Show each line of the records in which the word "area" occurs.

START RECORDS FOR THIS TASK

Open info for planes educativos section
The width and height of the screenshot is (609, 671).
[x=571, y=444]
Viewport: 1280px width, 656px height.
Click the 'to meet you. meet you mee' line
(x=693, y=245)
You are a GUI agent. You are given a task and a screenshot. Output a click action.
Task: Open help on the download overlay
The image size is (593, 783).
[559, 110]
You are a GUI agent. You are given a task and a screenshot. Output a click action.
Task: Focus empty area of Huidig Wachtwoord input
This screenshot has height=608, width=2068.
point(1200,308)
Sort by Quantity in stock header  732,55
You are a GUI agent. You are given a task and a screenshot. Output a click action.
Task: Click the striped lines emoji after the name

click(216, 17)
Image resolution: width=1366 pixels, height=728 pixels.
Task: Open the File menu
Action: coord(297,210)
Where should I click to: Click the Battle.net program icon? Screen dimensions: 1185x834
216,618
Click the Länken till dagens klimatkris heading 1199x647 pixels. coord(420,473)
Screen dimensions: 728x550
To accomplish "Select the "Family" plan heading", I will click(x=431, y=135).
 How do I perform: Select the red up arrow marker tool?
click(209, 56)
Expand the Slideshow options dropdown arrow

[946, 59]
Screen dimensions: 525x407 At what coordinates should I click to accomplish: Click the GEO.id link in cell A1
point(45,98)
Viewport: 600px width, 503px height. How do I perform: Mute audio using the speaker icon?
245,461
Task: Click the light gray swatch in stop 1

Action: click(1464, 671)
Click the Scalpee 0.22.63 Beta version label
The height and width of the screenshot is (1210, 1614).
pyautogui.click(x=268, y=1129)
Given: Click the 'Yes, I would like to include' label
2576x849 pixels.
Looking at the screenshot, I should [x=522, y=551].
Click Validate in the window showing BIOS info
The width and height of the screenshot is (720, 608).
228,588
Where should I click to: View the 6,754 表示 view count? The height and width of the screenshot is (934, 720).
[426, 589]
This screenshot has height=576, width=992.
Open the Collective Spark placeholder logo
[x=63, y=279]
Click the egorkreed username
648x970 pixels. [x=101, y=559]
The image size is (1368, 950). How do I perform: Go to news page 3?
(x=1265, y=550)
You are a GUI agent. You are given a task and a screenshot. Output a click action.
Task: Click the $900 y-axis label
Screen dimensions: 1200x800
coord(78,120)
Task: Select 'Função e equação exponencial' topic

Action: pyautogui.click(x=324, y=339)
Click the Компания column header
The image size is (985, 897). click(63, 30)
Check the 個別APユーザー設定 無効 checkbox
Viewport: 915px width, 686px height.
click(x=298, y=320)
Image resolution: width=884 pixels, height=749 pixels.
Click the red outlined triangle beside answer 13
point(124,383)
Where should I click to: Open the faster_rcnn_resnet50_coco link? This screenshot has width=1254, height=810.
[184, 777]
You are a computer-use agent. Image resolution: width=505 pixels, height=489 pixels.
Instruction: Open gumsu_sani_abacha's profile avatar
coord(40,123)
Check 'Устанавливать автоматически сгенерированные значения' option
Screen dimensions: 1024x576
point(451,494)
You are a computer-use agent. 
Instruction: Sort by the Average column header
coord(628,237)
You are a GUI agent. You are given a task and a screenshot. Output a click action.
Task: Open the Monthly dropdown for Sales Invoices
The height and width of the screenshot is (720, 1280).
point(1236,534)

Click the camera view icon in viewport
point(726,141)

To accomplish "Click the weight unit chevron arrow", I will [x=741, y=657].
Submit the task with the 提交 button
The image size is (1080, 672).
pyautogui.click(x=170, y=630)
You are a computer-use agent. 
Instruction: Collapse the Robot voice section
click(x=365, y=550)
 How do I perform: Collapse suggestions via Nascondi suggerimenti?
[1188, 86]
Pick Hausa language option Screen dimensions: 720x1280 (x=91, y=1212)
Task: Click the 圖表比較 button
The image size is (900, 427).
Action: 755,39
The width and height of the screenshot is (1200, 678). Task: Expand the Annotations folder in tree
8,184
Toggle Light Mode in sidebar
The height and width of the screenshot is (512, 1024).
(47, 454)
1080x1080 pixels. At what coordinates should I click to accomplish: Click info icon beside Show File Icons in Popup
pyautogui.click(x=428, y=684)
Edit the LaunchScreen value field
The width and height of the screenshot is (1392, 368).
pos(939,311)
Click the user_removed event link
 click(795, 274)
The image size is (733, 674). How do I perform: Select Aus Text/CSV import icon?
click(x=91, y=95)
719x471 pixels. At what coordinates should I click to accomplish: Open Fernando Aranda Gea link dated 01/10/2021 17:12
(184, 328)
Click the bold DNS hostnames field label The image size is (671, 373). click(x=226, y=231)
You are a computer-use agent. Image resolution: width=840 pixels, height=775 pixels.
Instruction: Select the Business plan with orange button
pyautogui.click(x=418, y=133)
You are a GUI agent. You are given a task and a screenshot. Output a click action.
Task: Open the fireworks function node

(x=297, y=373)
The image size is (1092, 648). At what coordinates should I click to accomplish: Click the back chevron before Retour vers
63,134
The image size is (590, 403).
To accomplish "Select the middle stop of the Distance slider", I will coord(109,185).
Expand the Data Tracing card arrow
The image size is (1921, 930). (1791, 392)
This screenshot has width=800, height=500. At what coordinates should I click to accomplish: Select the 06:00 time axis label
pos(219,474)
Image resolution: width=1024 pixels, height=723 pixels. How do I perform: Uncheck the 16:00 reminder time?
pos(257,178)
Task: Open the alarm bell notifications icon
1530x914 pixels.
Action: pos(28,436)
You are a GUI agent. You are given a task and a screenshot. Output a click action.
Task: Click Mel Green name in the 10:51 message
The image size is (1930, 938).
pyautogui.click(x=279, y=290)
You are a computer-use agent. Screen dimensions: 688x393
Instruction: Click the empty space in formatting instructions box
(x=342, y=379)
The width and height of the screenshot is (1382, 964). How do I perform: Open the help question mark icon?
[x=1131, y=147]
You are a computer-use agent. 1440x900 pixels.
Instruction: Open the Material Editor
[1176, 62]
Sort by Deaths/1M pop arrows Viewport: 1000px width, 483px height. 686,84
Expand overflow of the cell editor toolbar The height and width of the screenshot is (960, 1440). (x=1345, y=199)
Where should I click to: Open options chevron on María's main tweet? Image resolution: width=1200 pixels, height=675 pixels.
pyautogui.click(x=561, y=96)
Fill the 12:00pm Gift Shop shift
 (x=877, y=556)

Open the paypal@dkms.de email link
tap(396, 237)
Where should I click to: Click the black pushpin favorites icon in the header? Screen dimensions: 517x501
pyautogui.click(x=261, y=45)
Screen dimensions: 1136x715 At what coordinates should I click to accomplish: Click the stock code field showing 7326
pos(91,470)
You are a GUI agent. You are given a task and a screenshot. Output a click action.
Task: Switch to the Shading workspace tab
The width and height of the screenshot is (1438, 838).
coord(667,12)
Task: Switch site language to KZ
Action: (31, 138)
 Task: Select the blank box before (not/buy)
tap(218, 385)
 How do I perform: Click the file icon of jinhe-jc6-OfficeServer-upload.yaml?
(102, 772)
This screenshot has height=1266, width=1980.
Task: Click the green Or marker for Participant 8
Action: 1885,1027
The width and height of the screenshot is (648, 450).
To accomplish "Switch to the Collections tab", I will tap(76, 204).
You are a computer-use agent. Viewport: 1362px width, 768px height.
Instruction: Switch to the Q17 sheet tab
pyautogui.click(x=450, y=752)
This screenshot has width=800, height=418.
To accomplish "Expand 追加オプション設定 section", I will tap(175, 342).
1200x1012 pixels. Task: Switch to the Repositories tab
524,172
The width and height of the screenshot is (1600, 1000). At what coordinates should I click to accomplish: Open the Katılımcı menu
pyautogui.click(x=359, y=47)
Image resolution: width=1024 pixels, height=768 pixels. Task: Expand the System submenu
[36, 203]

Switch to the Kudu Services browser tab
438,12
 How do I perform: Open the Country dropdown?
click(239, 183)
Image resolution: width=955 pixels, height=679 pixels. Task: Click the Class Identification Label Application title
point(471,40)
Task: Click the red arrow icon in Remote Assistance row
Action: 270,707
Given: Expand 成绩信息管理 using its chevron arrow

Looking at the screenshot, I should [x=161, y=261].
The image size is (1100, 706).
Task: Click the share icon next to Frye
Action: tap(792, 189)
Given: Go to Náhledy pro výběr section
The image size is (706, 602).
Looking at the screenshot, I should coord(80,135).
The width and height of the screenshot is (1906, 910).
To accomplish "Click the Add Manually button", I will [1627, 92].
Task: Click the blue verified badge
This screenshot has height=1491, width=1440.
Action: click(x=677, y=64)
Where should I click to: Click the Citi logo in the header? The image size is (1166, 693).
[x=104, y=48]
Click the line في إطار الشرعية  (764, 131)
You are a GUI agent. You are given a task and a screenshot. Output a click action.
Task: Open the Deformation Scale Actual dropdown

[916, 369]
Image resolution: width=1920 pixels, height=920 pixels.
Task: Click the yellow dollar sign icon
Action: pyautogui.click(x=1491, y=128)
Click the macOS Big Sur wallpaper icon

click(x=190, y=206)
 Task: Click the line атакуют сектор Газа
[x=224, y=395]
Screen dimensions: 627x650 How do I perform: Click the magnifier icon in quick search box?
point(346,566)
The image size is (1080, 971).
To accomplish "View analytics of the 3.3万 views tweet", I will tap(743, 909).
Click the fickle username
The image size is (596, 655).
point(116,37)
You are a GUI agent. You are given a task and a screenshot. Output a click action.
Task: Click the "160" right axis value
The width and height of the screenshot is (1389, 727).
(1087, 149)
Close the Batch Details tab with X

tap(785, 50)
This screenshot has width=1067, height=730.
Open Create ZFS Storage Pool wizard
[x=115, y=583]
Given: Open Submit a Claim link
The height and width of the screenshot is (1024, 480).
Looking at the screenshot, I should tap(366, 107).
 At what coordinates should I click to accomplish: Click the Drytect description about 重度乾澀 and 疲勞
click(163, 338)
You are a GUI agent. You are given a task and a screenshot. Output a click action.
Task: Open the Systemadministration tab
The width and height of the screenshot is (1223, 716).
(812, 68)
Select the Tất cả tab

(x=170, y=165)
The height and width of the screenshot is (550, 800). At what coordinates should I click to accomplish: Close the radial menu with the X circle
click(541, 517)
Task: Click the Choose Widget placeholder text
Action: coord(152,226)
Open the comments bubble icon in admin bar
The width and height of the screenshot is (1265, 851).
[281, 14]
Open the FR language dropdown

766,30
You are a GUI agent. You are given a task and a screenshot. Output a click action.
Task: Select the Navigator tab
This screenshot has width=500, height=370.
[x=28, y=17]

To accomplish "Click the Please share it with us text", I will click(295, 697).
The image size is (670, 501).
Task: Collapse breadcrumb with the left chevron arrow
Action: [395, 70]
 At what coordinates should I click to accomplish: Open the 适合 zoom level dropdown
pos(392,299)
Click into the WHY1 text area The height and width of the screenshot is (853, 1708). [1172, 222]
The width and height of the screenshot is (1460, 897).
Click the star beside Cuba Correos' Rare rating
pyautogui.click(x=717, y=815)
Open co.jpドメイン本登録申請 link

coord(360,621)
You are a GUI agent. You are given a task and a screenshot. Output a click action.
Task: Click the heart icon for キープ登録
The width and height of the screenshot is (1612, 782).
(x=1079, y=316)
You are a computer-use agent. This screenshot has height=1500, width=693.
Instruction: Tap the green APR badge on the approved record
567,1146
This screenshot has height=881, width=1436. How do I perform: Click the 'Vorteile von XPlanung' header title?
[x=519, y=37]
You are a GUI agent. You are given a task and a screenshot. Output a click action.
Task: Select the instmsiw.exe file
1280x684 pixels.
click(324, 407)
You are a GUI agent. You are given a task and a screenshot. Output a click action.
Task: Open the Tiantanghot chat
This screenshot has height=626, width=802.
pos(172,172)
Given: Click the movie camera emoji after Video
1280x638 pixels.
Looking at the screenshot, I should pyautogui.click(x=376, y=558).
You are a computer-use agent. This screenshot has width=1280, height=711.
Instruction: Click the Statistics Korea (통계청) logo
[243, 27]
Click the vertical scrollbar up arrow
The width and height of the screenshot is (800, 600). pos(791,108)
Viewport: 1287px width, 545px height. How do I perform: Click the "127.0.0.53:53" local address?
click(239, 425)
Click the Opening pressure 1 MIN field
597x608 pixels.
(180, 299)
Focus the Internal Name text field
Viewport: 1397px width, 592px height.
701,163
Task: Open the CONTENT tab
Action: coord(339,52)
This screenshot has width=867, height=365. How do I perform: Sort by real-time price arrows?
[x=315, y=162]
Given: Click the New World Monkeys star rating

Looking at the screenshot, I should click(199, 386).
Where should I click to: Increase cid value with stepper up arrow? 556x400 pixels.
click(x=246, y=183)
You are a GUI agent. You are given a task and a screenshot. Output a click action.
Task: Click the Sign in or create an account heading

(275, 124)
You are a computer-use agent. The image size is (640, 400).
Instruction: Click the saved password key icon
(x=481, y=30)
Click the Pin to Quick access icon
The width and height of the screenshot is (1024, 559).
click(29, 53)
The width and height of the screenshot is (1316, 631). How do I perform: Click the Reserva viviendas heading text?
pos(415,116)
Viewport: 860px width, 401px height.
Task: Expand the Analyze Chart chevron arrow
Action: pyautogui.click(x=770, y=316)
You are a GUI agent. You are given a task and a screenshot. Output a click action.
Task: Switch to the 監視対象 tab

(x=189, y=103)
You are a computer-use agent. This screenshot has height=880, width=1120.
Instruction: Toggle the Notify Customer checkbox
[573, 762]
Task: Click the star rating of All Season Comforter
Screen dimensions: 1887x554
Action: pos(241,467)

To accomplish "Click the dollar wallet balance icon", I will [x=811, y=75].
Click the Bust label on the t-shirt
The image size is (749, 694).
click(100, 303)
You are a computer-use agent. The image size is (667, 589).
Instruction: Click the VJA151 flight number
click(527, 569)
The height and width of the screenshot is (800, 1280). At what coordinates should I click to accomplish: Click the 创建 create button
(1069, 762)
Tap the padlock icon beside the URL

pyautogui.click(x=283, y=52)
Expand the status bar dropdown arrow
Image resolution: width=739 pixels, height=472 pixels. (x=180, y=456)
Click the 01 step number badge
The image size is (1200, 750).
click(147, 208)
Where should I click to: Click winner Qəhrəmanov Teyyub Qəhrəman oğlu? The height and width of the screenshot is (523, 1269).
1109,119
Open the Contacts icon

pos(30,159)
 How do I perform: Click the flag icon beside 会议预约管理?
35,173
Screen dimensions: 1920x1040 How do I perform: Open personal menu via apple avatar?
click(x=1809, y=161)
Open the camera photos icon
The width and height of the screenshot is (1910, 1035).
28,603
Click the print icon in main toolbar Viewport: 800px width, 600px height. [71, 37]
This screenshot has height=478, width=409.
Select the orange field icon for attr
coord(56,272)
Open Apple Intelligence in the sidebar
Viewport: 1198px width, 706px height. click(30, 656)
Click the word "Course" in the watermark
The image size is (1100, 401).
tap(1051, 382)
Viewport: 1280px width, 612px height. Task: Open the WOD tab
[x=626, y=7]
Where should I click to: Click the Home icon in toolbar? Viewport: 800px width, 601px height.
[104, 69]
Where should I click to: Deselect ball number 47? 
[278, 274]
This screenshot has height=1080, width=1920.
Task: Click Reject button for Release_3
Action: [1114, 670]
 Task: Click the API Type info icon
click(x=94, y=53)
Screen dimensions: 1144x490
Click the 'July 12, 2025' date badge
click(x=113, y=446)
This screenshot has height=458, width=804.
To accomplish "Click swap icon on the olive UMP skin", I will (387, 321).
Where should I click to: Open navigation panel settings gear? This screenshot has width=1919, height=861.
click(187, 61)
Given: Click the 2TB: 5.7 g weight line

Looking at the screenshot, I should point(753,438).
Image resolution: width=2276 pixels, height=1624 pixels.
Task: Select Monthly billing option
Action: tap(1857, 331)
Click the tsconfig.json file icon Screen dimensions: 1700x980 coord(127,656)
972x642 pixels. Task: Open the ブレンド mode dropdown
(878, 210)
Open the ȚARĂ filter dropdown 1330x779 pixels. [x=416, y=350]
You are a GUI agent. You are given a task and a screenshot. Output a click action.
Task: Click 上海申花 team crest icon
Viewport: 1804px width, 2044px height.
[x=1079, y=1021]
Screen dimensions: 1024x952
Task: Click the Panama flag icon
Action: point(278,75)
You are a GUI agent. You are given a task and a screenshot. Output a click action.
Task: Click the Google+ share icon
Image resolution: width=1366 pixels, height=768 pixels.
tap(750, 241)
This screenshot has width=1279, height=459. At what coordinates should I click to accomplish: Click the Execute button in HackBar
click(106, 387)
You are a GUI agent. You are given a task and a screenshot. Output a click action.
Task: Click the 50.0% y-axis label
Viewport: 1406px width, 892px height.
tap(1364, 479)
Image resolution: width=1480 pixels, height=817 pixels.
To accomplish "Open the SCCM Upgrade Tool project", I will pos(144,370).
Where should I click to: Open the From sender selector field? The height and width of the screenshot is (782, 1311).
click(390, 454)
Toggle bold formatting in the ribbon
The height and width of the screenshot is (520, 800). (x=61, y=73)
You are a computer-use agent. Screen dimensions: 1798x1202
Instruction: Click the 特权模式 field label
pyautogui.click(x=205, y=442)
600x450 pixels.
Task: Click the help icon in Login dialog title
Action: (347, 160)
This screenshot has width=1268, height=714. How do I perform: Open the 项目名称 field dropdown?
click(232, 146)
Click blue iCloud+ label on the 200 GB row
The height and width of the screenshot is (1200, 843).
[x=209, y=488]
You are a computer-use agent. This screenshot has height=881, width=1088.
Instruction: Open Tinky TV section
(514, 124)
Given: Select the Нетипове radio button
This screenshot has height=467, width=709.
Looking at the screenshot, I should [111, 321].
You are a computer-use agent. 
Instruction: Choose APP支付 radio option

END RECORDS FOR THIS TASK

- _SOLVED PROBLEM_:
Task: Focus empty area of Huidig Wachtwoord input
Click into the WHY1 text area The height and width of the screenshot is (853, 1708). [1172, 222]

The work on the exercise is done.